Albert Einstein reshaped our cosmos by supplanting long-treasured concepts of physics with shockingly counterintuitive ideas about the nature of space and time. It is no accident his name has become a synonym for genius. Yet, throughout his life the seeming contradictions of this complex man made him a controversial figure. (Dukas: 33)

An ardent pacifist, he not only warned President Franklin D. Roosevelt in 1939 that the Nazis were probably developing a weapon of hither-to inconceivable power, he stressed that America should follow suit quickly. Though he consorted with dignitaries, heads of state and queens, he maintained a serene simplicity that won the hearts of children and appealed to the childlike inquisitiveness in us all. (Dukas: 55)

Born in Ulm, Germany in 1879, Einstein died in Princeton, New Jersey in 1955 and during those 76 years, his life was full of triumphs and tragic ironies. Here was a humanist who showed compassion and concern for the children of strangers [but] neglected his own sons and kept the existence of his first, illegitimate child a secret. Here, too, was a dedicated democrat who, after immigrating to the United States, was constantly accused of being a Communist or a Communist dupe. (Dukas: 7)

In 1903 Einstein married the mother, Mileva Maric, whom he had met while both were studying physics at the Federal Polytechnic University in Zurich. Some Einstein biographers suggest this relationship never fully recovered from the trauma associated with giving up Lieserl, his daughter from this union, among other difficulties. Nevertheless, the marriage lasted until 1919 and embraced his most productive years.

In 1903, following a period of penury, Einstein landed his now legendary job at the patent office in Bern, Switzerland. Stimulated by notions in the patent applications and spurred in part, by animated discussions with an informal and jokingly named "Olympia Academy" of like-minded friends, he began developing epoch-making ideas. By 1905 he had arrived at his special theory of relativity, his famous E = [mc.sup.2] formula, and a conceptualization of light that helped spawn quantum mechanics and would win him a Nobel prize in 1921. (Libbon: 26)

After a 1919 observation proved that gravity could alter the path of light, just as relativity predicted, Einstein became without question the world's most famous and celebrated scientist, as well a the most loved and most hated. The passions he stirred were intensified by his not hesitating to take strong political and social stands.

═══

• _Your goal_:
Reproduce, word for word, the stretch of the Einstein passage from "In 1903 Einstein" through "most productive years.".

═══

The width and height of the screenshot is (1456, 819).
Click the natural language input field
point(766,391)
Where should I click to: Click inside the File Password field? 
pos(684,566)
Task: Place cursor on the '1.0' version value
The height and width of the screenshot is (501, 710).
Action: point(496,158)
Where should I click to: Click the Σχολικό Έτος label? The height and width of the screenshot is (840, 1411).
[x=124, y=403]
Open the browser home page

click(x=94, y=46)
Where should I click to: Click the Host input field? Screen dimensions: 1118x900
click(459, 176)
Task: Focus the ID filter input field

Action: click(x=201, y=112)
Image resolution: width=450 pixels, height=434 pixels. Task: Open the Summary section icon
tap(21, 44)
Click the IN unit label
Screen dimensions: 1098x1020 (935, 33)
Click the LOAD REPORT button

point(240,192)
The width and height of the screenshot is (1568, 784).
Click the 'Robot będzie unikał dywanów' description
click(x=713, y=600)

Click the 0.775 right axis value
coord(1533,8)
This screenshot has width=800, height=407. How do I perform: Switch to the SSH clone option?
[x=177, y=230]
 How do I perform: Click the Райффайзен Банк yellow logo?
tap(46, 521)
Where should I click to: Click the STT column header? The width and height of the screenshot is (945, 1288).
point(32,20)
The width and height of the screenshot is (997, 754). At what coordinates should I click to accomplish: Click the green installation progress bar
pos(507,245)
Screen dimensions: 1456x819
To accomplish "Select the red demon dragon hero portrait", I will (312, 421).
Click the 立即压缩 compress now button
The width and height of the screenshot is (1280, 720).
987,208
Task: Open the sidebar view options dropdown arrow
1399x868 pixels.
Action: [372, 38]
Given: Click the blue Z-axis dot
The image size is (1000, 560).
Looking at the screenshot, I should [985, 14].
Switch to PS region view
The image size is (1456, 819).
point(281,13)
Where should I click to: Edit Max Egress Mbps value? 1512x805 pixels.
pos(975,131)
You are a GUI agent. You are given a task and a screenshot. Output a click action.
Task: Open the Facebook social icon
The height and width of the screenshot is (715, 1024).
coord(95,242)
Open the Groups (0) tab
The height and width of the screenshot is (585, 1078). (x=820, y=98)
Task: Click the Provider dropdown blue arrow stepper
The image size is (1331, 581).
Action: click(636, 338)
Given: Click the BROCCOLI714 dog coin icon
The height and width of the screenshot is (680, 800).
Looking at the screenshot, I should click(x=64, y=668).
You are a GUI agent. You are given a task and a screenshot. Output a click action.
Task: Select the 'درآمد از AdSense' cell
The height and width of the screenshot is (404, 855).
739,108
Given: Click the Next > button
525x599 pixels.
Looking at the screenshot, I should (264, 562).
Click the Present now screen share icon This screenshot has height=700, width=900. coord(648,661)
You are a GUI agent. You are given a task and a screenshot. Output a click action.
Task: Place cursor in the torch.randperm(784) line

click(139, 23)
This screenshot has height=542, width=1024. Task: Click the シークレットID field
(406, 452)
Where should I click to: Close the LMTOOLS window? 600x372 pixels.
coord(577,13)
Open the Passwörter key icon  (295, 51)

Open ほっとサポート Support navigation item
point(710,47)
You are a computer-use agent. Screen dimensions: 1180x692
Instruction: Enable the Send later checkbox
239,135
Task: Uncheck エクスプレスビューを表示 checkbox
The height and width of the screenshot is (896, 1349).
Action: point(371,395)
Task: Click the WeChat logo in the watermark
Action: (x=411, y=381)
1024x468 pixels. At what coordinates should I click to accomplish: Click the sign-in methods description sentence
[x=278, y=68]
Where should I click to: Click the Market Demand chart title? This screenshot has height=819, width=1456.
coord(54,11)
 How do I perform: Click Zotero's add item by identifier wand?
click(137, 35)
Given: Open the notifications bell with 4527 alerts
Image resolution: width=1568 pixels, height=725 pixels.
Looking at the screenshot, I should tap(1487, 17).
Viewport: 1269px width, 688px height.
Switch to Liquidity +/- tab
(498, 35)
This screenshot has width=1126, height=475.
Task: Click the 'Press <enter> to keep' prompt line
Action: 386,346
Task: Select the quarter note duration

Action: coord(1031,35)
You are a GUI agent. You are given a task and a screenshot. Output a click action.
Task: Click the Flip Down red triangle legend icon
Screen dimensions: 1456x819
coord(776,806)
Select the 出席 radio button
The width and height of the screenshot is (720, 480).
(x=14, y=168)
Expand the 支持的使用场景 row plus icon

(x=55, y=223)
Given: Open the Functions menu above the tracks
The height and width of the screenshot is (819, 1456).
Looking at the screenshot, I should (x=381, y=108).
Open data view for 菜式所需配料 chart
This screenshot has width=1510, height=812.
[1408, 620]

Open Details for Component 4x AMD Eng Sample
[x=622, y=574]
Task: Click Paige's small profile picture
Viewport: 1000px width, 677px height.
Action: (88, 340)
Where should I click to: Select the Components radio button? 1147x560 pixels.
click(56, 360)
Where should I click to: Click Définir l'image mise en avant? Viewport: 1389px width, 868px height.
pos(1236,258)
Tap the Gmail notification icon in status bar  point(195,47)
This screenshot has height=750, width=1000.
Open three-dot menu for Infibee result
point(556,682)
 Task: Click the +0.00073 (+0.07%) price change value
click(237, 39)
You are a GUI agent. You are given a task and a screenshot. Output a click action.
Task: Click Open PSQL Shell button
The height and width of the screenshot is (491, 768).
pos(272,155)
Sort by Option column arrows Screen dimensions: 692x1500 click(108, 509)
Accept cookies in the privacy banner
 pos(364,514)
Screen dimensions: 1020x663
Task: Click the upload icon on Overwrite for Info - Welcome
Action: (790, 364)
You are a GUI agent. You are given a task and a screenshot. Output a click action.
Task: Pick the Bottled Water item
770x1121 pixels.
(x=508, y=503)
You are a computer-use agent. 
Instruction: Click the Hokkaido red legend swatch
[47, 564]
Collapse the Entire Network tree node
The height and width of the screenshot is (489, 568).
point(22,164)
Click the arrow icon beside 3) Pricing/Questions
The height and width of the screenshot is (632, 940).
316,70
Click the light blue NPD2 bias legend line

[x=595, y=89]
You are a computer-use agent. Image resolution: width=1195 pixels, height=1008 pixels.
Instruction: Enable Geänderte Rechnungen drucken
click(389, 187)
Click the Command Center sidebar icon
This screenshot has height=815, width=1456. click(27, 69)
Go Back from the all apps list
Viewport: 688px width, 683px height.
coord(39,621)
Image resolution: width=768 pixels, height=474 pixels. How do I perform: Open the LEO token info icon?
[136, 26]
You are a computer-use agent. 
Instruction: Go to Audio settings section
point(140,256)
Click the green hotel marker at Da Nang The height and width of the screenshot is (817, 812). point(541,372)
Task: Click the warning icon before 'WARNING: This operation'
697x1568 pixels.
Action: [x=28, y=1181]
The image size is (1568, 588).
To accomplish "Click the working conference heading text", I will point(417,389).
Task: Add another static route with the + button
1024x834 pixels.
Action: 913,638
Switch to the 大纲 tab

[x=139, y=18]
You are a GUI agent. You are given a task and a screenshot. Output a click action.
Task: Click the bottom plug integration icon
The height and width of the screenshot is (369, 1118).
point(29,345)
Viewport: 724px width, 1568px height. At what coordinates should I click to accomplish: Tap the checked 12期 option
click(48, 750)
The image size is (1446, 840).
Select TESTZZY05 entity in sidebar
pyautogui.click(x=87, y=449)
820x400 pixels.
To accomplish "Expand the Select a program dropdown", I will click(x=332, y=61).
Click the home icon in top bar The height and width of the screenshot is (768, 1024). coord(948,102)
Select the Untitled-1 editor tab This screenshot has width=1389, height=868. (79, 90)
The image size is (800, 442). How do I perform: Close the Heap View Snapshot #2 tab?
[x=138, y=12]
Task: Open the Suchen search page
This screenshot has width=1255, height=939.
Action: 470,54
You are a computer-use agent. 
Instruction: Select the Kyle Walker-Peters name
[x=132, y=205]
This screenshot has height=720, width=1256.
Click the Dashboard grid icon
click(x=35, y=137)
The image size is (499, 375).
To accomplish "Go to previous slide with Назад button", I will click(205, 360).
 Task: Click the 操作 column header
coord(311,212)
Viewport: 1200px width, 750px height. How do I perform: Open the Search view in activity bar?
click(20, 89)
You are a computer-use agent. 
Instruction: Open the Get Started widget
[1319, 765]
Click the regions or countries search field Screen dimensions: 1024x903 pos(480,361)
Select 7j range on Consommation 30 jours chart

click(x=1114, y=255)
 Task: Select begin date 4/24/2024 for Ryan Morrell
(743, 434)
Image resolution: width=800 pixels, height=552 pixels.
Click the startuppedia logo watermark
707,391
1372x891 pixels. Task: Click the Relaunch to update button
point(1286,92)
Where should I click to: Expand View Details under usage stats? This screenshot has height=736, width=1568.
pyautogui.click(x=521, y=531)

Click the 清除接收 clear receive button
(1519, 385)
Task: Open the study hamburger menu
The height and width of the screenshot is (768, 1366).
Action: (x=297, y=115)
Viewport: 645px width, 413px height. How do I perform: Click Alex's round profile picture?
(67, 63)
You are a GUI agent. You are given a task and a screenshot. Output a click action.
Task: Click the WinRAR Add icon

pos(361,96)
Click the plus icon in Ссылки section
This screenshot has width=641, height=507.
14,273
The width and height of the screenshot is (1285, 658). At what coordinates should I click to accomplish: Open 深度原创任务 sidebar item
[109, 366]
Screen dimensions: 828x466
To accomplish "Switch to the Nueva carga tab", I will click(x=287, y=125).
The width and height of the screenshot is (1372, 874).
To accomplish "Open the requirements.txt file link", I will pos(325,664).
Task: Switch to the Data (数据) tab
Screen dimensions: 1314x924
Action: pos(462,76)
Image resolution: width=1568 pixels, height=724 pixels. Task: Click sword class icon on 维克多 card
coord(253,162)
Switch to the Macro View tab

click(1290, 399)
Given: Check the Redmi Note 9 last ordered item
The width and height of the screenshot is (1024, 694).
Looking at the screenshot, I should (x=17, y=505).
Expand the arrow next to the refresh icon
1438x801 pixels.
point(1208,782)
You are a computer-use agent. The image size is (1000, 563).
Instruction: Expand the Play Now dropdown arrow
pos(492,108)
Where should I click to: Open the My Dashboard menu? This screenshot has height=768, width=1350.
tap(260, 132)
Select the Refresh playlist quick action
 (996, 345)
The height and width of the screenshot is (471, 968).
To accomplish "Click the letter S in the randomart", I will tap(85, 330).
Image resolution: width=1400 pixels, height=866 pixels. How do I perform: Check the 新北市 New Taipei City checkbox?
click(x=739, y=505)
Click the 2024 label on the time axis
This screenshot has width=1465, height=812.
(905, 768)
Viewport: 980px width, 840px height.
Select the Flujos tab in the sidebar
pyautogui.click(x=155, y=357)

═══

• _Output of the task_:
In 1903 Einstein married the mother, Mileva Maric, whom he had met while both were studying physics at the Federal Polytechnic University in Zurich. Some Einstein biographers suggest this relationship never fully recovered from the trauma associated with giving up Lieserl, his daughter from this union, among other difficulties. Nevertheless, the marriage lasted until 1919 and embraced his most productive years.